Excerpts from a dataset
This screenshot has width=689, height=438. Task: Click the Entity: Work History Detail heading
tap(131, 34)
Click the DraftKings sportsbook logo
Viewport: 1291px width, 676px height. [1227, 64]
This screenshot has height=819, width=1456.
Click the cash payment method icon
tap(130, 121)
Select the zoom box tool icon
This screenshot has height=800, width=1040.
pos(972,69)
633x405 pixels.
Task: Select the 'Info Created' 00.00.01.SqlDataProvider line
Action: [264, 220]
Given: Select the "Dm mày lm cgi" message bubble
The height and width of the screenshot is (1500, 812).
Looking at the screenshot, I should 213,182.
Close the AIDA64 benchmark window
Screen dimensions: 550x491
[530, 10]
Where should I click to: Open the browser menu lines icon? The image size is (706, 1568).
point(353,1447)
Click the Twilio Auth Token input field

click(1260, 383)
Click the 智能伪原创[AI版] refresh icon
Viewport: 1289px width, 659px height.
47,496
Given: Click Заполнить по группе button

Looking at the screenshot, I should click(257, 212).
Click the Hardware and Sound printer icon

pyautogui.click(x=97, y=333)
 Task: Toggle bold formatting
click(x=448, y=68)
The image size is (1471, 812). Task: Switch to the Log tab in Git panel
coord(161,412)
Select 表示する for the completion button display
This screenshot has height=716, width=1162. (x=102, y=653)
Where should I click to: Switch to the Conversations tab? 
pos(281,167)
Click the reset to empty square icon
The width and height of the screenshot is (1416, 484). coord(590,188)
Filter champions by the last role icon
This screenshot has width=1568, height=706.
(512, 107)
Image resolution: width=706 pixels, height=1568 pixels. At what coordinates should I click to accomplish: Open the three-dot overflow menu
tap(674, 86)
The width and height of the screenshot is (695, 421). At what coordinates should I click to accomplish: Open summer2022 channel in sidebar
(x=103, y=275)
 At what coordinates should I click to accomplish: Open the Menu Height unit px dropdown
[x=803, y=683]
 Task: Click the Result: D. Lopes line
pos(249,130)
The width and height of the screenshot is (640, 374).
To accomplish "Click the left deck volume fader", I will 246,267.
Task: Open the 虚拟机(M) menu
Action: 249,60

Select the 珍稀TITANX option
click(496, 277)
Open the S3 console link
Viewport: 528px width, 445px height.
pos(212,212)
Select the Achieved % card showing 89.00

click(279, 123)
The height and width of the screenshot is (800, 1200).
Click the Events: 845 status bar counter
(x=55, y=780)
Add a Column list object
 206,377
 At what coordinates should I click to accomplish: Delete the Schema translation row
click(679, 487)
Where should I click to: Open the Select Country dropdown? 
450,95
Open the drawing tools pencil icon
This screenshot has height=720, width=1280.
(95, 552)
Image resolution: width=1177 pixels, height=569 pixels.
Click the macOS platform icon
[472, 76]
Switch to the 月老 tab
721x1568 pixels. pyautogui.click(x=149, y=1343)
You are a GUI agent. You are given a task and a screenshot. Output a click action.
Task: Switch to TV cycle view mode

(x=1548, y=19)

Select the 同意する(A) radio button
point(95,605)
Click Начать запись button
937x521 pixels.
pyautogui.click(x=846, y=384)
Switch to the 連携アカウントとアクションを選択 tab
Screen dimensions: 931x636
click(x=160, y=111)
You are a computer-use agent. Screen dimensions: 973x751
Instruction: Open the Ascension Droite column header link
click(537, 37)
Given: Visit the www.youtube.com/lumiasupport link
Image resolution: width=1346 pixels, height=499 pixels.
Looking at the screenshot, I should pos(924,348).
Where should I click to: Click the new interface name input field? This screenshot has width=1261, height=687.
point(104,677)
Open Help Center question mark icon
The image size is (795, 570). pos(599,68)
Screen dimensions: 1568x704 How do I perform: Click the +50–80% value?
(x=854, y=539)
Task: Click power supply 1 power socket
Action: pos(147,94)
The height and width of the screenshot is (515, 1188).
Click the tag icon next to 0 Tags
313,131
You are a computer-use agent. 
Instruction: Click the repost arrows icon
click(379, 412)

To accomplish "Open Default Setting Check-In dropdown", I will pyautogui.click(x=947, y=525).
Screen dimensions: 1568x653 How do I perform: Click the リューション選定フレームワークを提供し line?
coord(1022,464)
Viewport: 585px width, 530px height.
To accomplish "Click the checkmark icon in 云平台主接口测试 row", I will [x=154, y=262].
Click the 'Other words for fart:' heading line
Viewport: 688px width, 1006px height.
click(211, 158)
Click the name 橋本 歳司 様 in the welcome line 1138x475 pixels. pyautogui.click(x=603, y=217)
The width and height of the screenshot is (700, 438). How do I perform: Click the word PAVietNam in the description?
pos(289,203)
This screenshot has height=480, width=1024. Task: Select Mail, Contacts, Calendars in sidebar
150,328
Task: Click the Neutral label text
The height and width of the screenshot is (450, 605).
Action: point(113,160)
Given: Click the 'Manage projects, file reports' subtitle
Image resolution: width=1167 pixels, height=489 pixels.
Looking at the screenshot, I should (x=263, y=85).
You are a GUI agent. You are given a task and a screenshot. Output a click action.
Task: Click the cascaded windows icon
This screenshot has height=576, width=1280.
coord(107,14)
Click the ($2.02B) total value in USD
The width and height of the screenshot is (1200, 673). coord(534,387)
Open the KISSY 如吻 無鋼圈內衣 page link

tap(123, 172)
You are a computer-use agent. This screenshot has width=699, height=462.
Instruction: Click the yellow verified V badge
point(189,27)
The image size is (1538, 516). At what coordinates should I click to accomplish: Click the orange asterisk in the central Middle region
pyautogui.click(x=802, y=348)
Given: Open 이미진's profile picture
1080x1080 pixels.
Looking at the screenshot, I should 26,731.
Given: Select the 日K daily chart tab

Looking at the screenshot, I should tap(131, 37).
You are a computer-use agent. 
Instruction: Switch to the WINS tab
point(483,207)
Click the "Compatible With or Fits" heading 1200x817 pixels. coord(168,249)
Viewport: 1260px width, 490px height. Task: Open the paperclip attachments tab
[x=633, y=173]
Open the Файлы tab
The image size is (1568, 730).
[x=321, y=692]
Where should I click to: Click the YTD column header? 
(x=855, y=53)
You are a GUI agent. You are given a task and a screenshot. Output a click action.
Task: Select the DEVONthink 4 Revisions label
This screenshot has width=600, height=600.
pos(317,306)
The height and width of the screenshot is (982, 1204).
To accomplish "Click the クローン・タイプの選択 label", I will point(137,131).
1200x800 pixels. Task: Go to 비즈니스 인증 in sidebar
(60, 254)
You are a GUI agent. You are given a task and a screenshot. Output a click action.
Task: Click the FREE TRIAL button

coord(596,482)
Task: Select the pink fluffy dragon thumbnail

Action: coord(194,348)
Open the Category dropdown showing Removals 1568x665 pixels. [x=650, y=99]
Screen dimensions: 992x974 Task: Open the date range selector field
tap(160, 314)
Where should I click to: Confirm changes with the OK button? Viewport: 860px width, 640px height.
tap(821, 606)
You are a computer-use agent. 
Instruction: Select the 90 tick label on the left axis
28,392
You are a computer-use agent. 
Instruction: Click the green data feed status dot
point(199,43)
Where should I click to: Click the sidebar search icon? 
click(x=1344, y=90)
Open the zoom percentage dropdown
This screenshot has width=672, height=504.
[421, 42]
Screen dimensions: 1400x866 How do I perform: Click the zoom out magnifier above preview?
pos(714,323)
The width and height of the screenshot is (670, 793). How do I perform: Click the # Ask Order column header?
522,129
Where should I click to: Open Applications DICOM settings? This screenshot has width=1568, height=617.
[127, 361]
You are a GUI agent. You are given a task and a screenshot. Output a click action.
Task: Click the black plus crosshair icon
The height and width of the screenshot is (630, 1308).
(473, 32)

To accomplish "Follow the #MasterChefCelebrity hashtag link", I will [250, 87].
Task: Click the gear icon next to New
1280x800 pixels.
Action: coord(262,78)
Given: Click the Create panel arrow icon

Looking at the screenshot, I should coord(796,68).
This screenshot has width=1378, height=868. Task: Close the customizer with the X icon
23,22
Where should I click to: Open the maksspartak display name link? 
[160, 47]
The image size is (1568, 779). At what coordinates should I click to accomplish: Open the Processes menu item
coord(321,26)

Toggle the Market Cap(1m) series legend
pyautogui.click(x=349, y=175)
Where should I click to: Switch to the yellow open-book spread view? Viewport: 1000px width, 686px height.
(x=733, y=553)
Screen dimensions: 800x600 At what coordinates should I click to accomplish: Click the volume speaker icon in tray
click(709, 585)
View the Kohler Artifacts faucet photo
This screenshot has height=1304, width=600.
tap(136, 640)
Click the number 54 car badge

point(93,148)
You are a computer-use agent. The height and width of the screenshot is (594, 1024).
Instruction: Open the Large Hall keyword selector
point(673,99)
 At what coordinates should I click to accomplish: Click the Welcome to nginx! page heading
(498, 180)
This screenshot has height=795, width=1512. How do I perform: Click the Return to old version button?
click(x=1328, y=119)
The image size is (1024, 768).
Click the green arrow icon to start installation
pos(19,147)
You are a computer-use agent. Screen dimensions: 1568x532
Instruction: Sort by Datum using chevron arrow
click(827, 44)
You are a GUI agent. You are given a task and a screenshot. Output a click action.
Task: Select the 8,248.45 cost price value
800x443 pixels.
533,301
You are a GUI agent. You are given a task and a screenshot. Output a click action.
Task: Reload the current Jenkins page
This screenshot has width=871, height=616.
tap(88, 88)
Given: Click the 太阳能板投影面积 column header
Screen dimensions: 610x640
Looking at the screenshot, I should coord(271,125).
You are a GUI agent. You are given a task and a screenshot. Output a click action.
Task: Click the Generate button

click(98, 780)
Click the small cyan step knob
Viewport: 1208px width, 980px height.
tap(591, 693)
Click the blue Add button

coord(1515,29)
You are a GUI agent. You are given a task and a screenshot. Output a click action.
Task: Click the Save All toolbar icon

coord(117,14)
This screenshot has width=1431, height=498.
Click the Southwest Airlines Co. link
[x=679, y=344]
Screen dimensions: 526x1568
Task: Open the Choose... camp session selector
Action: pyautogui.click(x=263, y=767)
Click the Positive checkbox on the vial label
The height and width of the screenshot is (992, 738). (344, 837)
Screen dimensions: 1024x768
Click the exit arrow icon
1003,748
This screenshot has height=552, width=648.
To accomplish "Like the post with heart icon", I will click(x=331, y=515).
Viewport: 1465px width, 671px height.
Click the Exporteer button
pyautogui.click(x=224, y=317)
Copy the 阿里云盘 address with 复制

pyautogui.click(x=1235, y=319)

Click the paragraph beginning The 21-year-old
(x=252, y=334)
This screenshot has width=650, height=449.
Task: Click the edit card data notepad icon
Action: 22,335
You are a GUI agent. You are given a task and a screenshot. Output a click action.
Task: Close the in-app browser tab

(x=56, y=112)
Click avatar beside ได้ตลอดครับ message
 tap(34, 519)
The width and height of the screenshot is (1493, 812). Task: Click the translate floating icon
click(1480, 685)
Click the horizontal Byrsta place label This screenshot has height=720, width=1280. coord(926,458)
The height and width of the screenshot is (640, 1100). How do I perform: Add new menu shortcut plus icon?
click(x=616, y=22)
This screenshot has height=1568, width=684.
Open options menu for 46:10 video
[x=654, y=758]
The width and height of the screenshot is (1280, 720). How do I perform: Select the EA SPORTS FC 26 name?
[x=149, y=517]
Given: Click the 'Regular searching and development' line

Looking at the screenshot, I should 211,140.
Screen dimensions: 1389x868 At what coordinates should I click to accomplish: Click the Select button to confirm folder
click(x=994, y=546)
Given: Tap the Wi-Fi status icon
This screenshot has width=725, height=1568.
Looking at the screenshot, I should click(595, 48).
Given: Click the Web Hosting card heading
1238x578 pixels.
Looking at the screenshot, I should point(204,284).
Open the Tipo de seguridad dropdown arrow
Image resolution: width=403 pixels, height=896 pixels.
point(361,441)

REQUIRED ACTION:
Take the line that contains "The width and height of the screenshot is (1280, 720)." and every line after it to the end of the entries above, and reproduce them exactly.

ANSWER SPACE:
The width and height of the screenshot is (1280, 720). How do I perform: Select the EA SPORTS FC 26 name?
[x=149, y=517]
Given: Click the 'Regular searching and development' line

Looking at the screenshot, I should 211,140.
Screen dimensions: 1389x868 At what coordinates should I click to accomplish: Click the Select button to confirm folder
click(x=994, y=546)
Given: Tap the Wi-Fi status icon
This screenshot has width=725, height=1568.
Looking at the screenshot, I should click(595, 48).
Given: Click the Web Hosting card heading
1238x578 pixels.
Looking at the screenshot, I should point(204,284).
Open the Tipo de seguridad dropdown arrow
Image resolution: width=403 pixels, height=896 pixels.
point(361,441)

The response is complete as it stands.